A análise foi conduzida a partir de ataques reais registrados em aplicações protegidas pelo Lakera Guard e em interações no ambiente Gandalf: Agent Breaker. Os dados indicam que, à medida que agentes de IA passam a ler documentos, acessar fontes externas, acionar ferramentas e executar fluxos automatizados de múltiplas etapas, os atacantes ajustam rapidamente suas táticas para explorar cada nova capacidade introduzida.
De acordo com o relatório, os ataques contra agentes de IA no quarto trimestre de 2025 se concentraram em quatro objetivos principais. Como os vazamento de prompts de sistema foi a intenção mais comum, representando aproximadamente 60% do tráfego de ataque, com foco na extração das instruções internas que definem regras, funções e limites dos modelos.
Além das tentativas de burlar mecanismos de segurança de conteúdo apareceram como o segundo vetor mais frequente, respondendo por cerca de 20% dos ataques, geralmente disfarçadas como pedidos de análise, avaliações, transformações aparentemente inofensivas, como resumos e reescritas, ou cenários de simulação e role play.
O estudo mostra que as sondagens de intenção desconhecida corresponderam a aproximadamente 12% do tráfego, indicam atividades de reconhecimento, nas quais os atacantes testam limites e mapeiam vulnerabilidades dos sistemas. E ainda os vazamento de dados confidenciais, responsável por cerca de 8% dos ataques, evidenciou riscos diretamente ligados aos workflows automatizados dos agentes, que processam informações sensíveis ao longo de cadeias de decisão.

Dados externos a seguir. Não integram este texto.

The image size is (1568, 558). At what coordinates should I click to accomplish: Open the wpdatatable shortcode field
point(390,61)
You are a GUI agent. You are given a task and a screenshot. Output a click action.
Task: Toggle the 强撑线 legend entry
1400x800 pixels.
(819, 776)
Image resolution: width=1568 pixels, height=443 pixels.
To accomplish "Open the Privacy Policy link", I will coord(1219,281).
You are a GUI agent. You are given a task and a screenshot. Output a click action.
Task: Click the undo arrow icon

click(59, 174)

Segundo os pesquisadores da Lakera, a predominância do vazamento de prompts demonstra que os atacantes buscam compreender a lógica interna dos agentes antes de avançar para ataques mais complexos e direcionados.

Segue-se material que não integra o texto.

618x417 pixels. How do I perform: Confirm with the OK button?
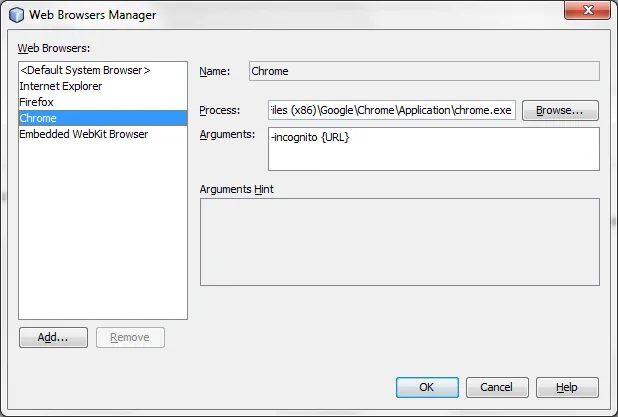pyautogui.click(x=427, y=387)
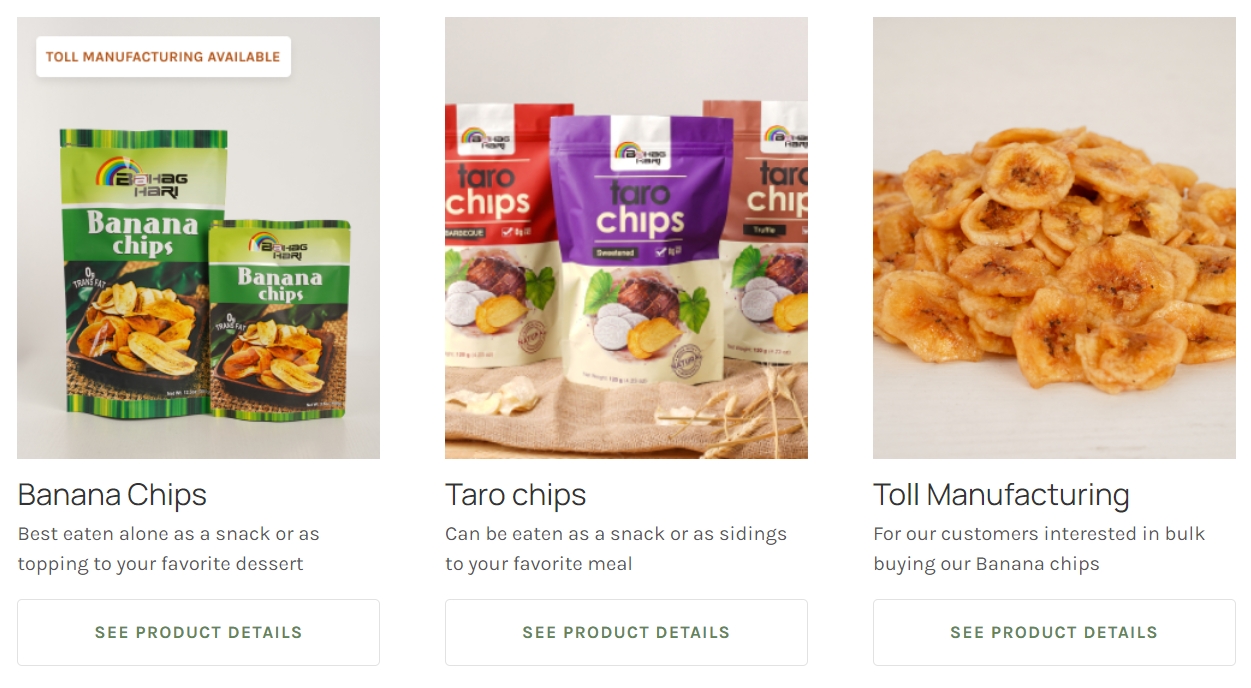Screen dimensions: 1251x688
Task: Click the Toll Manufacturing Available badge
Action: click(x=163, y=57)
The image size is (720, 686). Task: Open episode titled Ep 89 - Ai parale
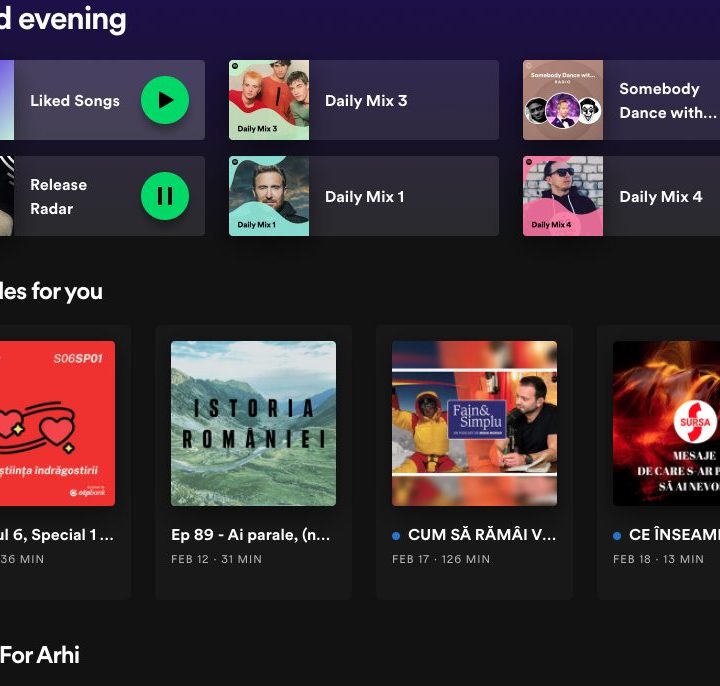pos(251,535)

O relatório também aponta o crescimento dos ataques indiretos, nos quais instruções maliciosas não são inseridas diretamente pelo usuário, mas ocultadas em documentos, páginas web ou conteúdos estruturados processados pelos agentes de IA. Esse modelo tem se mostrado mais eficiente do que a injeção direta de prompts, exigindo menos tentativas para ter sucesso e tornando-se um vetor de risco prioritário à medida que agentes são integrados a sistemas corporativos de busca, navegação e automação.

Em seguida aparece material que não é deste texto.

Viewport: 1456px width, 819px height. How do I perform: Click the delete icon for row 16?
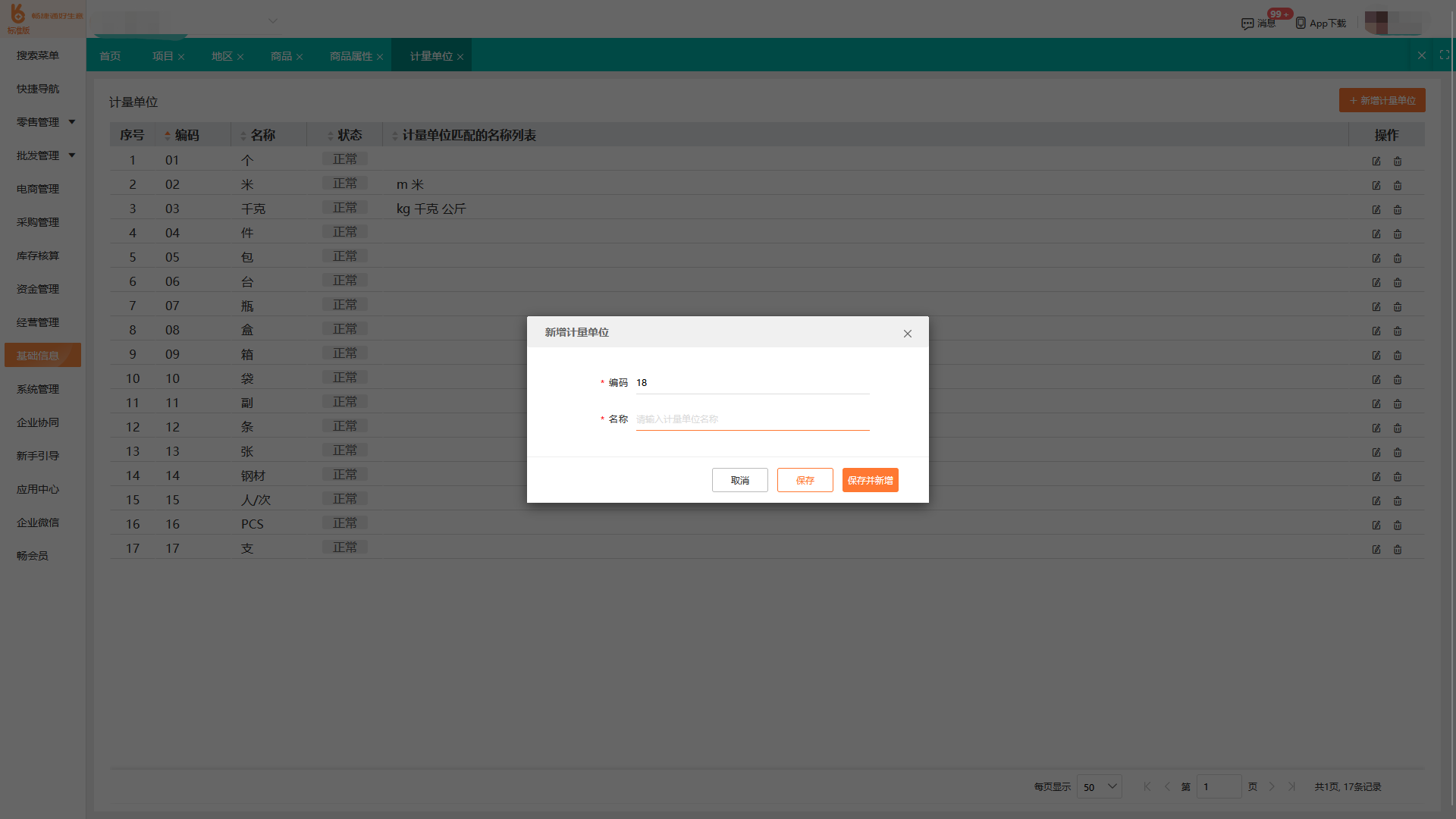[x=1399, y=525]
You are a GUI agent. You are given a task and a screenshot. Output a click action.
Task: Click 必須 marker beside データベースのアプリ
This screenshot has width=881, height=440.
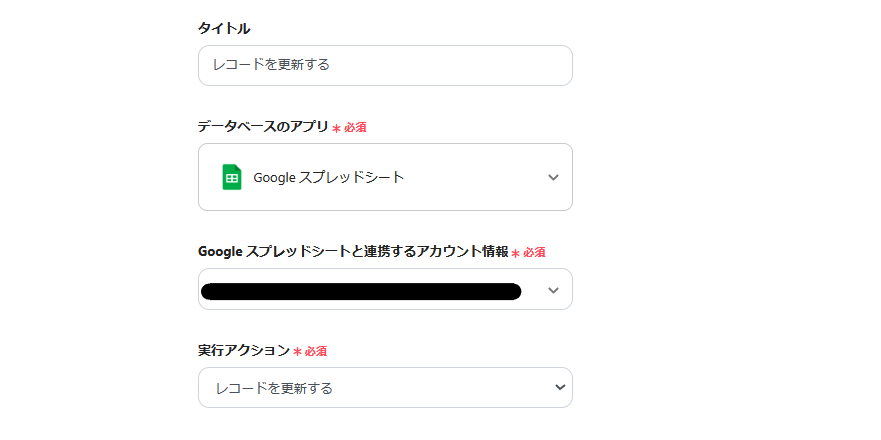(356, 128)
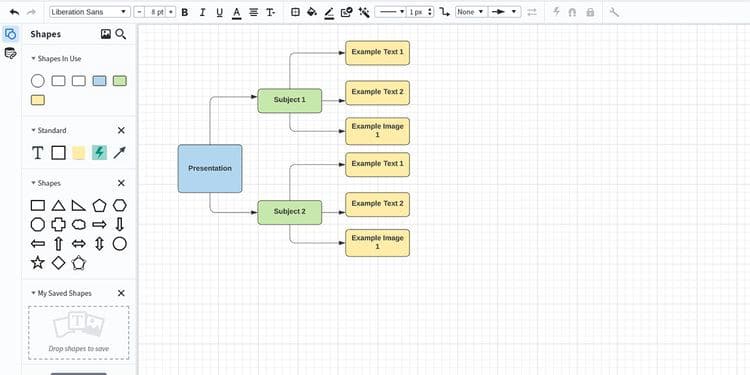Pick the star shape
This screenshot has width=750, height=375.
click(38, 263)
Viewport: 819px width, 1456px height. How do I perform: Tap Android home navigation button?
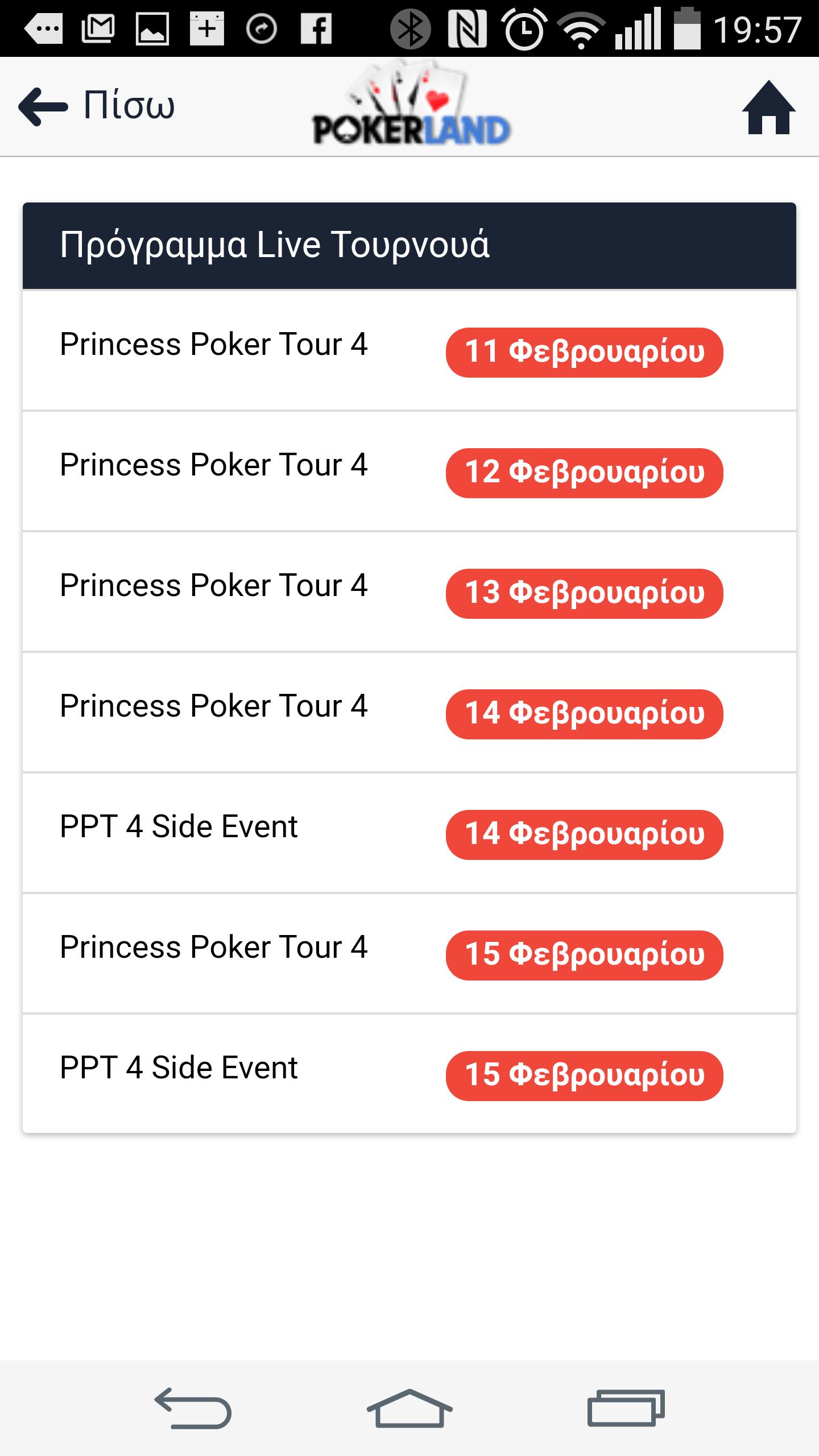pos(410,1408)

Os dados mostram ainda que muitas falhas de segurança não ocorrem no prompt inicial, mas durante a interação do agente com múltiplas fontes externas, ferramentas e tarefas em várias etapas, ampliando de forma significativa a superfície de ataque.
O quarto trimestre de 2025 revelou também os primeiros exemplos práticos de ataques que só se tornam possíveis em ambientes com agentes de IA, e que não existiam em modelos tradicionais de chatbots. Entre eles estão tentativas de extração de dados internos confidenciais, inserção de instruções com formato de script em cadeias automatizadas de processamento e manipulação de agentes por meio de fontes externas não confiáveis.
Esses padrões indicam que o risco deixa de se concentrar apenas no conteúdo gerado e passa a abranger todo o ciclo de decisão, execução e interação do agente. Para a Lakera, os achados do quarto trimestre de 2025 deixam claro que as organizações não podem tratar a segurança de agentes de IA como uma extensão dos modelos tradicionais de IA conversacional. Cada documento ingerido, ferramenta acionada, chamada externa ou decisão automatizada passa a representar um potencial ponto de comprometimento.
Diante desse cenário, a empresa alerta que preparar 2026 exige uma abordagem de segurança baseada em prevenção, visibilidade e controle contínuo ao longo de todo o fluxo operacional da IA, garantindo proteção não apenas no resultado final produzido pelos modelos, mas em todas as interações que sustentam seu funcionamento e impactam diretamente os processos de negócio.